Stored data:
▼

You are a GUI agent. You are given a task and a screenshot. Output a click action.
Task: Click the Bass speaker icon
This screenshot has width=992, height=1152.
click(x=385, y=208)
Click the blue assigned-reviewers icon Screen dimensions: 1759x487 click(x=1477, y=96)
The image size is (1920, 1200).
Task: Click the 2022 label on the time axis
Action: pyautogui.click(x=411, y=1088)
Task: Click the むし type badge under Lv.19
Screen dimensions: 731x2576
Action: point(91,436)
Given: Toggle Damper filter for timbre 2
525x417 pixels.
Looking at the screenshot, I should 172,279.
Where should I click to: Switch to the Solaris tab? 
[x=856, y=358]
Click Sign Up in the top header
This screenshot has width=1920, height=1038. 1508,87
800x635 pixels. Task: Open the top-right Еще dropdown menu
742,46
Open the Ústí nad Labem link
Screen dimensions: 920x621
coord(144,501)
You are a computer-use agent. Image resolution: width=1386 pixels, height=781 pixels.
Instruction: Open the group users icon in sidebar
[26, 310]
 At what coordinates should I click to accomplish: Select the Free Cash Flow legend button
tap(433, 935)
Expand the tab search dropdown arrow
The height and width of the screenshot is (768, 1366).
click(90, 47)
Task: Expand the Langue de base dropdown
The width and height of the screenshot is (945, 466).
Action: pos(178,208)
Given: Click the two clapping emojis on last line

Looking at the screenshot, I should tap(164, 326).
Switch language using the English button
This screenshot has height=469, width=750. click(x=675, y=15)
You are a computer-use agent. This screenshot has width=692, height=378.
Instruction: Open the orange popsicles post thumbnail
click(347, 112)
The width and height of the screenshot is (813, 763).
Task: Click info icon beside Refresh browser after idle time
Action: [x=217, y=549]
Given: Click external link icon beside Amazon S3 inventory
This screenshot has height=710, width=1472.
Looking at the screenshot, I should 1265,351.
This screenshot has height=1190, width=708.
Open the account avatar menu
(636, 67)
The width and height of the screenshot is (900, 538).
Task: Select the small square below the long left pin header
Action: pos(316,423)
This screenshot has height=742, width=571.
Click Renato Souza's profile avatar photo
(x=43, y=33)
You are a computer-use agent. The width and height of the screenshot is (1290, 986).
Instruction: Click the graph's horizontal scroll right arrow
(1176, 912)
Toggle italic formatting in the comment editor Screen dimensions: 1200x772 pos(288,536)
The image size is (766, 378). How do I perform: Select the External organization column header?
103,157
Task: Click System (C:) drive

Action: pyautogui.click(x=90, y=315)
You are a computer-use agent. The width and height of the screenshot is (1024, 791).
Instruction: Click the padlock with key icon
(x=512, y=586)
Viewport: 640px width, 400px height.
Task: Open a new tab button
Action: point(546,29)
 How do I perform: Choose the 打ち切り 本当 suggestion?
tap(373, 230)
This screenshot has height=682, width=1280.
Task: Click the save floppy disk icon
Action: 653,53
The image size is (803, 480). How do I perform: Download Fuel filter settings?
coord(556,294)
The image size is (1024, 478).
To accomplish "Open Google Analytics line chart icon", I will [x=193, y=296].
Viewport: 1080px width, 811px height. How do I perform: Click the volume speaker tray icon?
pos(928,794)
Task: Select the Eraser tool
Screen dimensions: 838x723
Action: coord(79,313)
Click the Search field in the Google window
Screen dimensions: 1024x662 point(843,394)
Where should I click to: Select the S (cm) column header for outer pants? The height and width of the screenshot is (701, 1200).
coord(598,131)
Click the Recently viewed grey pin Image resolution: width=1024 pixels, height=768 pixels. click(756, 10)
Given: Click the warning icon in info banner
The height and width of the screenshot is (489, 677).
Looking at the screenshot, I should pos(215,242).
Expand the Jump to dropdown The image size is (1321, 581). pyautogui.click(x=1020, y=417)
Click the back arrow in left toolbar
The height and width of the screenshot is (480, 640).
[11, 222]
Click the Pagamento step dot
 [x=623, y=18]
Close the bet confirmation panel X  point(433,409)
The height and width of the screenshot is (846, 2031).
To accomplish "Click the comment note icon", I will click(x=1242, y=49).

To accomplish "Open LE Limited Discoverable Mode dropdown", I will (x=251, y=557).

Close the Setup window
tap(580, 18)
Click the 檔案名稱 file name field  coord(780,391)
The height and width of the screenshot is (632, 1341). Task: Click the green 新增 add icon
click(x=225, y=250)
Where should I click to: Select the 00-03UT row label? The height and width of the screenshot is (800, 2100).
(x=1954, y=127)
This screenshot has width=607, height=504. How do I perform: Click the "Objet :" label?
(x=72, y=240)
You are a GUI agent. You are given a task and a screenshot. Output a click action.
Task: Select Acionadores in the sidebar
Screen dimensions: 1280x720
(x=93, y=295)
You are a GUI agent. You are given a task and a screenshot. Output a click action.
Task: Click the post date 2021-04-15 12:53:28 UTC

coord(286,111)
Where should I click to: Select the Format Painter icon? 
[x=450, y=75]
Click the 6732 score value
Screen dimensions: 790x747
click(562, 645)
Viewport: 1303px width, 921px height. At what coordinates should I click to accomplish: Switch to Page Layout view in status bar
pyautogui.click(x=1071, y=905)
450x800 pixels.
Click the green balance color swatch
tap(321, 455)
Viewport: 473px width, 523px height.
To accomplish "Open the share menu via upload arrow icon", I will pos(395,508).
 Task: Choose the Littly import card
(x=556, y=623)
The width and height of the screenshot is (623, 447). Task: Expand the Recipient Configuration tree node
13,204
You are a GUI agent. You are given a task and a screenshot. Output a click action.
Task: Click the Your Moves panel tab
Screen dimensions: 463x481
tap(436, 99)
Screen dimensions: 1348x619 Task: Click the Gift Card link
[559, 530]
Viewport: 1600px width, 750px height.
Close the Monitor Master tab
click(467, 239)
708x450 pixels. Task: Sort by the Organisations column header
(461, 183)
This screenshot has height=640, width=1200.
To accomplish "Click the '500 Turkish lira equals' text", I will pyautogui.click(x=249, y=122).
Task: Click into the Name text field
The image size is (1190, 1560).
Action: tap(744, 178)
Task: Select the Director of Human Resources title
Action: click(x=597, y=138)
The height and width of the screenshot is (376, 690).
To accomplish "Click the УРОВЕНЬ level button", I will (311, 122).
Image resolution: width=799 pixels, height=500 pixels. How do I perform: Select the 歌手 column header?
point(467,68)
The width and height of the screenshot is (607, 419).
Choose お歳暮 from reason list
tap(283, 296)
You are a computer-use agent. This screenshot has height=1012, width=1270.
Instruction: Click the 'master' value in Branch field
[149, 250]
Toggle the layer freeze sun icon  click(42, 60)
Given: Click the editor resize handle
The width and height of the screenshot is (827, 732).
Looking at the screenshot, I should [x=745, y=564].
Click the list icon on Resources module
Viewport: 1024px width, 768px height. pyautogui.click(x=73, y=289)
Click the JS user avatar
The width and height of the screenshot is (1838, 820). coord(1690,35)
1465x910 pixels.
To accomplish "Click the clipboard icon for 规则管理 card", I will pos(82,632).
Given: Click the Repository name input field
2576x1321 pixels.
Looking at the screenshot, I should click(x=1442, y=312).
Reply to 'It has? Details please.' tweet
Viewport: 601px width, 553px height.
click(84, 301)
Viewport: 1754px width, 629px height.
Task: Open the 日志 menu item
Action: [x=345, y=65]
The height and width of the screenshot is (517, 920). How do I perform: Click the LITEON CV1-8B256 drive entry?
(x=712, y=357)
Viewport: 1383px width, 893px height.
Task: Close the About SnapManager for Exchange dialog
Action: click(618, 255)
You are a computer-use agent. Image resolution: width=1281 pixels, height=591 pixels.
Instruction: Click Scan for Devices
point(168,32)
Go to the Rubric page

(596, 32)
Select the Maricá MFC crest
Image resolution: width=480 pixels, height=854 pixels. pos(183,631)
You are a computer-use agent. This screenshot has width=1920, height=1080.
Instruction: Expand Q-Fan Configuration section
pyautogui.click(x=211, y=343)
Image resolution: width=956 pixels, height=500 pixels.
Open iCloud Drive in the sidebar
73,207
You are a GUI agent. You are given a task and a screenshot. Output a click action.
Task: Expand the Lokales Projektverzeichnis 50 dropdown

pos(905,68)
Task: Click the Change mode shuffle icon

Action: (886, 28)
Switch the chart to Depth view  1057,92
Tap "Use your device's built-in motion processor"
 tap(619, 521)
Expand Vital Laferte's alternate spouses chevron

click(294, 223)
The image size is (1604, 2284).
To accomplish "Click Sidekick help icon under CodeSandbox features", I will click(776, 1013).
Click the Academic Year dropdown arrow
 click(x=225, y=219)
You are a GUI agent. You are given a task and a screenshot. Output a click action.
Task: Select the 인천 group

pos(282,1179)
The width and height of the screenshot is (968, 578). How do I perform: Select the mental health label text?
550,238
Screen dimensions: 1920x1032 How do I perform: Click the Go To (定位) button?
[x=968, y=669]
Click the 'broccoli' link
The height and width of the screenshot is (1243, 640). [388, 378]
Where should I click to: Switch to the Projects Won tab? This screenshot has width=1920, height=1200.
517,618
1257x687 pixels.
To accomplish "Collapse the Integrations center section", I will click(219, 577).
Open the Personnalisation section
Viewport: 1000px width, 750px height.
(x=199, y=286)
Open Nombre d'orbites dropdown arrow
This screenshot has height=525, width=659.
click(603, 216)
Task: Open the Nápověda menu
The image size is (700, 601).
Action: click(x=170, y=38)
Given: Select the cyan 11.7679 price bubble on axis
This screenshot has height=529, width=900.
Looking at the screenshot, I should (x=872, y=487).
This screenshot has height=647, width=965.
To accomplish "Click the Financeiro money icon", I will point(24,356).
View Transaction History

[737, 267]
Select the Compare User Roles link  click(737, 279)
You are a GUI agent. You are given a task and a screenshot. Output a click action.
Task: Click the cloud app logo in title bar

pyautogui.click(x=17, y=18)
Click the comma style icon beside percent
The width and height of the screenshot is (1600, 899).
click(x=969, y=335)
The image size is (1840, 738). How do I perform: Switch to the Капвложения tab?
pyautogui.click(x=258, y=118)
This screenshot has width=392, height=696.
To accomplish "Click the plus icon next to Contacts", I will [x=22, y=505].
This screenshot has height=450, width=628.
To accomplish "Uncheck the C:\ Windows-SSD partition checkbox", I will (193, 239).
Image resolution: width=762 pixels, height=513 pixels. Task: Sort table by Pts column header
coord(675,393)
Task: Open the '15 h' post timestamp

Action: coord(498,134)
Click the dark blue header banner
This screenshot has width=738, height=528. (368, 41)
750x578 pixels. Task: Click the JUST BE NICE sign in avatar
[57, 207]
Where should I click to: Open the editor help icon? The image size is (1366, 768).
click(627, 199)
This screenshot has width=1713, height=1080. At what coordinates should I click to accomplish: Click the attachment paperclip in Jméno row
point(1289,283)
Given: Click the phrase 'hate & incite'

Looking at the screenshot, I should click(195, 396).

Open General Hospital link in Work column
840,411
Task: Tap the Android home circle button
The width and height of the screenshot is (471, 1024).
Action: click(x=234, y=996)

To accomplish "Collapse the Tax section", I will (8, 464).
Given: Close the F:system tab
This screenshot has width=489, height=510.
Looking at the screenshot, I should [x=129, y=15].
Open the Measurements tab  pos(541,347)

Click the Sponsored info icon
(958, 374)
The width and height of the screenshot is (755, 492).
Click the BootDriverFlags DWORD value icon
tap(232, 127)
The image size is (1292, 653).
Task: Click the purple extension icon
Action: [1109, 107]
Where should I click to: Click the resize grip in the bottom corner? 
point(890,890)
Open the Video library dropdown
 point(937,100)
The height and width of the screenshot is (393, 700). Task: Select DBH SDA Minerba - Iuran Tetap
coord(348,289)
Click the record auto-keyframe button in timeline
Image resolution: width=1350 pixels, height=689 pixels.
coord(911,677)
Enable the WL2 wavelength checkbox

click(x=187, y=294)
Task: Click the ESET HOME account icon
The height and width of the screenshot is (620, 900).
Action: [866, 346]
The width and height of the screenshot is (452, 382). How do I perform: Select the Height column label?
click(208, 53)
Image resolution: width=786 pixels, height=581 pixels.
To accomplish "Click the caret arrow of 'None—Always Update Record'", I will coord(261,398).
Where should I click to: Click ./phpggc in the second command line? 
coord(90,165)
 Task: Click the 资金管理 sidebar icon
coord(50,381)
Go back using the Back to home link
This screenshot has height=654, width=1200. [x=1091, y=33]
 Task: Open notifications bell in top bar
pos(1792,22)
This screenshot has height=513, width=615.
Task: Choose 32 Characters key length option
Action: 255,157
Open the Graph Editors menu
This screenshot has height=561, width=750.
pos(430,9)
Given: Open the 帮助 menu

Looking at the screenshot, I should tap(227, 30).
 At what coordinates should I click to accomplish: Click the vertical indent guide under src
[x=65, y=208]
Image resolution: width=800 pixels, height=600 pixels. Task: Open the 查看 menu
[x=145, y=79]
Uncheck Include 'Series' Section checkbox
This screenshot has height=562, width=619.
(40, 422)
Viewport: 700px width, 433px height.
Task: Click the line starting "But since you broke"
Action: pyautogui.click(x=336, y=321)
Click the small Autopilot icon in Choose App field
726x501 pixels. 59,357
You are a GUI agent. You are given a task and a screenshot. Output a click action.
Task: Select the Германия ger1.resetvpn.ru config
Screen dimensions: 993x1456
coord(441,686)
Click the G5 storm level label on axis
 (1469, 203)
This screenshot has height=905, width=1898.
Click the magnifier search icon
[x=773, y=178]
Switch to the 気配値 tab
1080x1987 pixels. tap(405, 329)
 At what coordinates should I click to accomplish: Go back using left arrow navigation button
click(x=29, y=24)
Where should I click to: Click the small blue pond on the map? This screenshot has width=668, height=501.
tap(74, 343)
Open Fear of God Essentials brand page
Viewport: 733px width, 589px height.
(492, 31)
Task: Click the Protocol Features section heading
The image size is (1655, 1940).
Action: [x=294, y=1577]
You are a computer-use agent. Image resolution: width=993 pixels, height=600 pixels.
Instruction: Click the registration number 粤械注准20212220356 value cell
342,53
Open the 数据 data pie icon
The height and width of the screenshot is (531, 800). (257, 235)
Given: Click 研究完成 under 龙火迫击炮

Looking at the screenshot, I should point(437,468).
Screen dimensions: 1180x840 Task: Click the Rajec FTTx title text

▲

What is expected:
Across all lines above, count those with the string "Toggle". Only the number is wanted.

Task output:
3